Problem description: Find every line in the records below that contains the word "computer", and copy each such line.

(Given records)

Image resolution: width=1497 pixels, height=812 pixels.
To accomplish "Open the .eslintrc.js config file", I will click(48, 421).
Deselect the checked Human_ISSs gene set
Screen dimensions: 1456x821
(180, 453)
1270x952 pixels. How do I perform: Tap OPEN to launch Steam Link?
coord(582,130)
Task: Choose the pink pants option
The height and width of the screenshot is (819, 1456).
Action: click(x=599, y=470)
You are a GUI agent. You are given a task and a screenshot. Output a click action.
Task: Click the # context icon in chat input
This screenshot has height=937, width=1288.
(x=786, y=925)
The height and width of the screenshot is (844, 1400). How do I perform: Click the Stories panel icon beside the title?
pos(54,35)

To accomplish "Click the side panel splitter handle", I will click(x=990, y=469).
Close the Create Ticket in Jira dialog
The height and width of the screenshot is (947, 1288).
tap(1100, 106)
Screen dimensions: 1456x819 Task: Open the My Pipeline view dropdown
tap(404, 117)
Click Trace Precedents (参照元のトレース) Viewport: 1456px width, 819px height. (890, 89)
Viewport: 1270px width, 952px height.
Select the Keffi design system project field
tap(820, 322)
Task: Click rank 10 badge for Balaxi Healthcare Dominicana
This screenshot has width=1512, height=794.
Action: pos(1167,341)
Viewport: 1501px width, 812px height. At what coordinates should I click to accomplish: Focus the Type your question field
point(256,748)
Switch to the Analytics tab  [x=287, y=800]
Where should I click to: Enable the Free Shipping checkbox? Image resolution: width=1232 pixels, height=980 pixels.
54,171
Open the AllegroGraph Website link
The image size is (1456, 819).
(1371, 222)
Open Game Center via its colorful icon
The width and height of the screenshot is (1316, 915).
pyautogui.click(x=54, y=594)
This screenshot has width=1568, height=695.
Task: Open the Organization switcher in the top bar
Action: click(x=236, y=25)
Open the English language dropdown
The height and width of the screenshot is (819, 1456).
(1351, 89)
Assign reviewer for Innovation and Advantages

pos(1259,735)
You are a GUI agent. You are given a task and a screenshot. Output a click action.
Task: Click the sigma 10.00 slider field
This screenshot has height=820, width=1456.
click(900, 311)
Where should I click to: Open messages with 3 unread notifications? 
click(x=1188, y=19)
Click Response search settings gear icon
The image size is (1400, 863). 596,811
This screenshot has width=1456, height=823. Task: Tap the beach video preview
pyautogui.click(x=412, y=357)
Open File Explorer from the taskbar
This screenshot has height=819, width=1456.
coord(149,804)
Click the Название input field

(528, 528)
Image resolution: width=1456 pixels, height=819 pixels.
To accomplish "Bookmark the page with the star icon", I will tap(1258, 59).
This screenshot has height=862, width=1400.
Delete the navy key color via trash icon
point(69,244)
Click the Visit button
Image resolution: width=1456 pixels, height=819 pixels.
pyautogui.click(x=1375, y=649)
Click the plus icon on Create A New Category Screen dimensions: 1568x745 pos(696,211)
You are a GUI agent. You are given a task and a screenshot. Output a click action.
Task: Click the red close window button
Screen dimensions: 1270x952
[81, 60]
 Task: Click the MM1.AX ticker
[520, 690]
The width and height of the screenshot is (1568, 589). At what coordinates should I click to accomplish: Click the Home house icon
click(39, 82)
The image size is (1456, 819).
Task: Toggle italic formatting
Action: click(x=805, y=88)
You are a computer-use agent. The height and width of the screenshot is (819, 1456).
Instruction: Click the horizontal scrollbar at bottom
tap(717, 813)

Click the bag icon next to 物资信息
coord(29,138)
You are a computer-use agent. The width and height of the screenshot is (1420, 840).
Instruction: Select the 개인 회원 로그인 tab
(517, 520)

(End Given records)

Task answer:
You are a computer-use agent. The height and width of the screenshot is (819, 1456).
You are a computer-use agent. The width and height of the screenshot is (1420, 840).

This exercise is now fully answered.